---------- Petikan Teks ----------
Korupsi
di Sektor Swasta
Indriyanto Seno Adji ; Guru Besar Hukum Pidana;
Pengajar Program
Pascasarjana Bidang Studi Ilmu Hukum FHUI
|
KOMPAS,
05 Februari
2018
Gagasan DPR untuk mengajukan
dan mengkaji ketentuan tentang korupsi di sektor swasta pada Rancangan KUHP
sebenarnya merupakan kehendak yang apresiatif.
Sebab, rancangan ini
merupakan karakter perubahan dari hukum pidana yang dinamis, baik dari sisi
tempat, ruang, maupun waktu. Pembaruan hukum pidana ini tidak saja
mempertimbangkan faktor dan asas proporsionalitas serta subsidaritas, tetapi
juga mempertimbangkan pengaruh globalisasi di bidang ekonomi serta dengan
dampak dan efeknya pada kompetensi hukum dan ekonomi.
Suap yang dilakukan pada
sektor swasta merupakan bentuk implementasi dari perbuatan menyalahgunakan
kewenangan dan perbuatan melawan hukum. Jadi, pemahaman korupsi di sektor
swasta lebih dikaitkan pada perbuatan suap. Bahkan, perbuatan suap oleh dan
di antara swasta juga sudah diatur dalam UU Nomor 11 Tahun 1980 tentang
Tindak Pidana Suap (TPK), yang meletakkan unsur ”kepentingan umum” sebagai
dasar pemidanaan.
---------- Data Hasil Ekstraksi ----------
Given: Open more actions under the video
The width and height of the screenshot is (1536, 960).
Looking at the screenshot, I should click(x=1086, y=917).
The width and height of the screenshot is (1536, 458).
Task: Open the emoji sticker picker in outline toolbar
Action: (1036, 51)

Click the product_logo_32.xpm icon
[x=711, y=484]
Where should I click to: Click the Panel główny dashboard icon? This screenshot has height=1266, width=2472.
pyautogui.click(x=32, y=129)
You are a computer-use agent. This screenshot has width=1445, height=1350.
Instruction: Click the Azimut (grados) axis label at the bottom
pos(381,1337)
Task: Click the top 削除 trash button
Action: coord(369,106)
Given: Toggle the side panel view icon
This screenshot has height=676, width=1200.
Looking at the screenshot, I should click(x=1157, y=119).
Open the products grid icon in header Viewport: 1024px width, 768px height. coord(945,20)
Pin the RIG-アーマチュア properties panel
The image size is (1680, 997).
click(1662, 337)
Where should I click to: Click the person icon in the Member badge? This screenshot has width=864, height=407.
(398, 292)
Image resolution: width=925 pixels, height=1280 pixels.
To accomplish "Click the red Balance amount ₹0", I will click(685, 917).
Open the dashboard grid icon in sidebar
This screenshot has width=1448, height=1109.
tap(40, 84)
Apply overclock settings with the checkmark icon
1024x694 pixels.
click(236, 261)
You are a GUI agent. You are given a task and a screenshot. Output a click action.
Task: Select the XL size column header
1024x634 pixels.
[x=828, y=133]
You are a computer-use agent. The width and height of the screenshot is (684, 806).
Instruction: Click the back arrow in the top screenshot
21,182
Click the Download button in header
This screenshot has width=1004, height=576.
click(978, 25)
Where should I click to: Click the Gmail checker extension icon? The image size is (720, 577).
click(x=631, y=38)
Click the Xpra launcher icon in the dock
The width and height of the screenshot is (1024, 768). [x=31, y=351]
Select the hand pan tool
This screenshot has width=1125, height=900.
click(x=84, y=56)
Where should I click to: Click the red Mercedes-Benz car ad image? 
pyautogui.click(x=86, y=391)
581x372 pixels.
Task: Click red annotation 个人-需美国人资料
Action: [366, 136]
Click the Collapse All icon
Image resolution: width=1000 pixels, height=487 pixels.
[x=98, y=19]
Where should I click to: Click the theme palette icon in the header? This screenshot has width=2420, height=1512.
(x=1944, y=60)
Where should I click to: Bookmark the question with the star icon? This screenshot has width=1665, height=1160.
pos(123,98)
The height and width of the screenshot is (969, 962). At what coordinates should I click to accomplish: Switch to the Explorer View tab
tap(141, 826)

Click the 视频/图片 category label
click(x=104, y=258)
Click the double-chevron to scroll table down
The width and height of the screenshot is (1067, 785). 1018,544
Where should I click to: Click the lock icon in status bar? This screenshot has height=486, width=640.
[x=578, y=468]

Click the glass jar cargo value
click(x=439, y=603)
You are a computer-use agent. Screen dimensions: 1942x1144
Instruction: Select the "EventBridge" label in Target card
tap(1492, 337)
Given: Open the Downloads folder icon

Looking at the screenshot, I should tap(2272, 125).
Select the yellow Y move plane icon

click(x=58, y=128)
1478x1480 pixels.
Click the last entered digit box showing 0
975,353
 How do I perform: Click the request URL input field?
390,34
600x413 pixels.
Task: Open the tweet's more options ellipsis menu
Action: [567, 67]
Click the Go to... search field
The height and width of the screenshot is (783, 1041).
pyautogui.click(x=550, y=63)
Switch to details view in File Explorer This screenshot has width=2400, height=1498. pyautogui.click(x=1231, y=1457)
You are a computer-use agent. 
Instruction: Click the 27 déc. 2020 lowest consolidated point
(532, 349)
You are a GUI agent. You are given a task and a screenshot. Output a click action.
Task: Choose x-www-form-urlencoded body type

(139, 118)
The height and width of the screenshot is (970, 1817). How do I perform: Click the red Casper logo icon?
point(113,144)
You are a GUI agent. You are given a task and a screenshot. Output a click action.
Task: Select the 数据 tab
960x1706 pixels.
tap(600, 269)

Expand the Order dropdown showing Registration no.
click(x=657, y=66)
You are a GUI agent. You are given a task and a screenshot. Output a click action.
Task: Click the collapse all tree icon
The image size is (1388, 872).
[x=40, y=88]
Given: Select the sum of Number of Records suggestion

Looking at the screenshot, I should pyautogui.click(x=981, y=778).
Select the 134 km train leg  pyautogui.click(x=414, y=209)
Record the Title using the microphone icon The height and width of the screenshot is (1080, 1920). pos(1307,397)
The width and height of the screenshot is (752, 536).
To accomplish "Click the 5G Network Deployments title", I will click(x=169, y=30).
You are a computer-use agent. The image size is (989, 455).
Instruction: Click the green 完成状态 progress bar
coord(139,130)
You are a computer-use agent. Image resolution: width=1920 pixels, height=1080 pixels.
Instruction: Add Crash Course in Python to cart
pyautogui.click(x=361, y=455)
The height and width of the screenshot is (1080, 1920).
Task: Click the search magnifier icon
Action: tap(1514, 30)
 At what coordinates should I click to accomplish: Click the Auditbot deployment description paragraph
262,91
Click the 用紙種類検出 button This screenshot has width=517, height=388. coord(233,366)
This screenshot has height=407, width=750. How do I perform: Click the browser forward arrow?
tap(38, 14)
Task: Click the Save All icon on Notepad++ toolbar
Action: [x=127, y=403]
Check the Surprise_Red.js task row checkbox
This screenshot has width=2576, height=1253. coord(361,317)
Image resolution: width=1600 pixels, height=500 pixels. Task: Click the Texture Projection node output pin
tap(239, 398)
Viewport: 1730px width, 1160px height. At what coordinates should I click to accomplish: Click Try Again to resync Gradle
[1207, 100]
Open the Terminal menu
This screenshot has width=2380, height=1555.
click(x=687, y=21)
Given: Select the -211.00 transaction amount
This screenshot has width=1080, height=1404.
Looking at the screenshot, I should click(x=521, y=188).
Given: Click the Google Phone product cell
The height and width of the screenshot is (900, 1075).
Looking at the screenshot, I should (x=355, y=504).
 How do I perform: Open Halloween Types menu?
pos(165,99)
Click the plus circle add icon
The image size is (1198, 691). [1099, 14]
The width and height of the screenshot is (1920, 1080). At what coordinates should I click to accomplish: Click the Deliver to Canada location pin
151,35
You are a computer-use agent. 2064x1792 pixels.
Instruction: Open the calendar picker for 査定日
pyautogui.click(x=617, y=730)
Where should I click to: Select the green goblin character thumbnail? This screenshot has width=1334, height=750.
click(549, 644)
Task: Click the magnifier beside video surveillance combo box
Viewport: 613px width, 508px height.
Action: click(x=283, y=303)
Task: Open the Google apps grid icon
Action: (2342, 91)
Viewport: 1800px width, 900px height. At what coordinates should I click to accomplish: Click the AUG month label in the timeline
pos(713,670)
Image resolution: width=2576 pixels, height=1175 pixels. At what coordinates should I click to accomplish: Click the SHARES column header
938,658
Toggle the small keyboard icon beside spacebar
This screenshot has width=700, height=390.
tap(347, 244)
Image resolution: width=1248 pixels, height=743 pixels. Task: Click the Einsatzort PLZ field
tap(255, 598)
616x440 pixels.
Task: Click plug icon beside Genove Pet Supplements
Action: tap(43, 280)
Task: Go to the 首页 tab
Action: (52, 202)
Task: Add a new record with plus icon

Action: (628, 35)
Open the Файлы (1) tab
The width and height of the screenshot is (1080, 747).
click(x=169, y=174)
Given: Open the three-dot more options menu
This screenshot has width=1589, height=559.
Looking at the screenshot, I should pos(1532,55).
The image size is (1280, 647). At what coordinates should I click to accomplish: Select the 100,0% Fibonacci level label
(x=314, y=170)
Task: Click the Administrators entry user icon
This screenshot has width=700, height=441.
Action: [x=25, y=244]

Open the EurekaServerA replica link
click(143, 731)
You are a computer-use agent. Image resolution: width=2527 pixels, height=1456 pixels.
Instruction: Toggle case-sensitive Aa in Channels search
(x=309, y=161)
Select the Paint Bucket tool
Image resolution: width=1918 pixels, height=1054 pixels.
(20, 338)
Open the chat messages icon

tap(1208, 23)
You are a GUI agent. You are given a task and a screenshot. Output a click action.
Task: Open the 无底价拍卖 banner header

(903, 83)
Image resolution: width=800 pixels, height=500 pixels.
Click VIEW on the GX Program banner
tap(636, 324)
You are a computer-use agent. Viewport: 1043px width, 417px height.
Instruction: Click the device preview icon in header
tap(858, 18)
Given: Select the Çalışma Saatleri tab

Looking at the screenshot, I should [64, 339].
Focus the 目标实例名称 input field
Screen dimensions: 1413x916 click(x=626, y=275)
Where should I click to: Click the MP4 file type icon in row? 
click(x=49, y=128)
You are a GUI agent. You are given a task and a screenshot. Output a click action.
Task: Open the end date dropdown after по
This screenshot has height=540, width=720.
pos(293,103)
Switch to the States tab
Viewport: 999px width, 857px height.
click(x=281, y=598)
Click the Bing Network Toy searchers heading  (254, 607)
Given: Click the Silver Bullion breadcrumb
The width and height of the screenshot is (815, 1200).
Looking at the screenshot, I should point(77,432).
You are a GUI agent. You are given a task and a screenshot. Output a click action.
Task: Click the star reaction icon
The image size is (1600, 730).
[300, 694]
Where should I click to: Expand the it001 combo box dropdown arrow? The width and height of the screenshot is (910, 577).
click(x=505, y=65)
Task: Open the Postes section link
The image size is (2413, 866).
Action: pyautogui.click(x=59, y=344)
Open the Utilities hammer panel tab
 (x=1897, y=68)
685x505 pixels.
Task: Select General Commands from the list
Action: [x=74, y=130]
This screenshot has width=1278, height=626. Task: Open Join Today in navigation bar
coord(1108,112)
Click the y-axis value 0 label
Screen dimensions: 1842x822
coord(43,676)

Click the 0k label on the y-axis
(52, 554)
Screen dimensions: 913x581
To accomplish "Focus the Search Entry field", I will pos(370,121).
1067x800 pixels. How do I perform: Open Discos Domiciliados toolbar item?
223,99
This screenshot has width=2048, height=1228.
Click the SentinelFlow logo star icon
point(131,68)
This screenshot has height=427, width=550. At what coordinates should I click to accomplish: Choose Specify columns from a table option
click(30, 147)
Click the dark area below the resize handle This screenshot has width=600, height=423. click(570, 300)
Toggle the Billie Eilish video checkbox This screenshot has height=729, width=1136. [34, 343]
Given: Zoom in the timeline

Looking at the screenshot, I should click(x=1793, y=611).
----------
▶ Daftar Tugas
1 – Dalam artikel tentang korupsi di sektor swasta, undang-undang apa yang disebut sudah mengatur perbuatan suap oleh dan di antara swasta?
2 – Salin artikel tentang korupsi di sektor swasta mulai dari "Sebab, rancangan ini" sampai dengan "dasar pemidanaan.", tanpa mengubah apa pun.
3 – Lanjutkan artikel tentang korupsi di sektor swasta dari bagian tempat artikel itu berhenti.
Kumpulan catatan ini berasal dari sumber lain.

▶ Jawaban per Tugas
1 – UU Nomor 11 Tahun 1980 tentang Tindak Pidana Suap.

2 –
Sebab, rancangan ini
merupakan karakter perubahan dari hukum pidana yang dinamis, baik dari sisi
tempat, ruang, maupun waktu. Pembaruan hukum pidana ini tidak saja
mempertimbangkan faktor dan asas proporsionalitas serta subsidaritas, tetapi
juga mempertimbangkan pengaruh globalisasi di bidang ekonomi serta dengan
dampak dan efeknya pada kompetensi hukum dan ekonomi.
Suap yang dilakukan pada
sektor swasta merupakan bentuk implementasi dari perbuatan menyalahgunakan
kewenangan dan perbuatan melawan hukum. Jadi, pemahaman korupsi di sektor
swasta lebih dikaitkan pada perbuatan suap. Bahkan, perbuatan suap oleh dan
di antara swasta juga sudah diatur dalam UU Nomor 11 Tahun 1980 tentang
Tindak Pidana Suap (TPK), yang meletakkan unsur ”kepentingan umum” sebagai
dasar pemidanaan.

3 –
Dengan demikian, yang
membedakan antara tindak pidana suap pada UU No 11/1980 dan pidana suap yang
terakomodasi dalam UU No 31/1999 ataupun UU No 21/2002 tentang Tindak Pidana
Korupsi (TPK) adalah bahwa tindak pidana suap hanya berkaitan dengan
perbuatan yang dinamakan private bribery. Ia tidak memiliki persyaratan pada
public official bribery, seperti hubungan antara kekuasaan dan jabatan
sebagaimana rumusan yang ada dalam TPK. Selain itu , kepentingan umum (public
interest) merupakan syarat yang melekat pada delik inti dalam UU No 11/1980,
di mana rumusan unsur ”kepentingan umum” tidak ditemukan dalam TPK.
Dengan demikian, ketentuan
ini mengandung perluasan yang tidak saja membatasi persoalan suap terhadap
kegiatan olahraga, perlombaan/festival seni saja— sebagaimana jawaban
pemerintah kepada DPR saat pembahasan RUU Tindak Pidana Suap Swasta—tetapi
juga memiliki kompetensi terhadap pelanggaran dalam segala bidang sehingga
tidak membatasi.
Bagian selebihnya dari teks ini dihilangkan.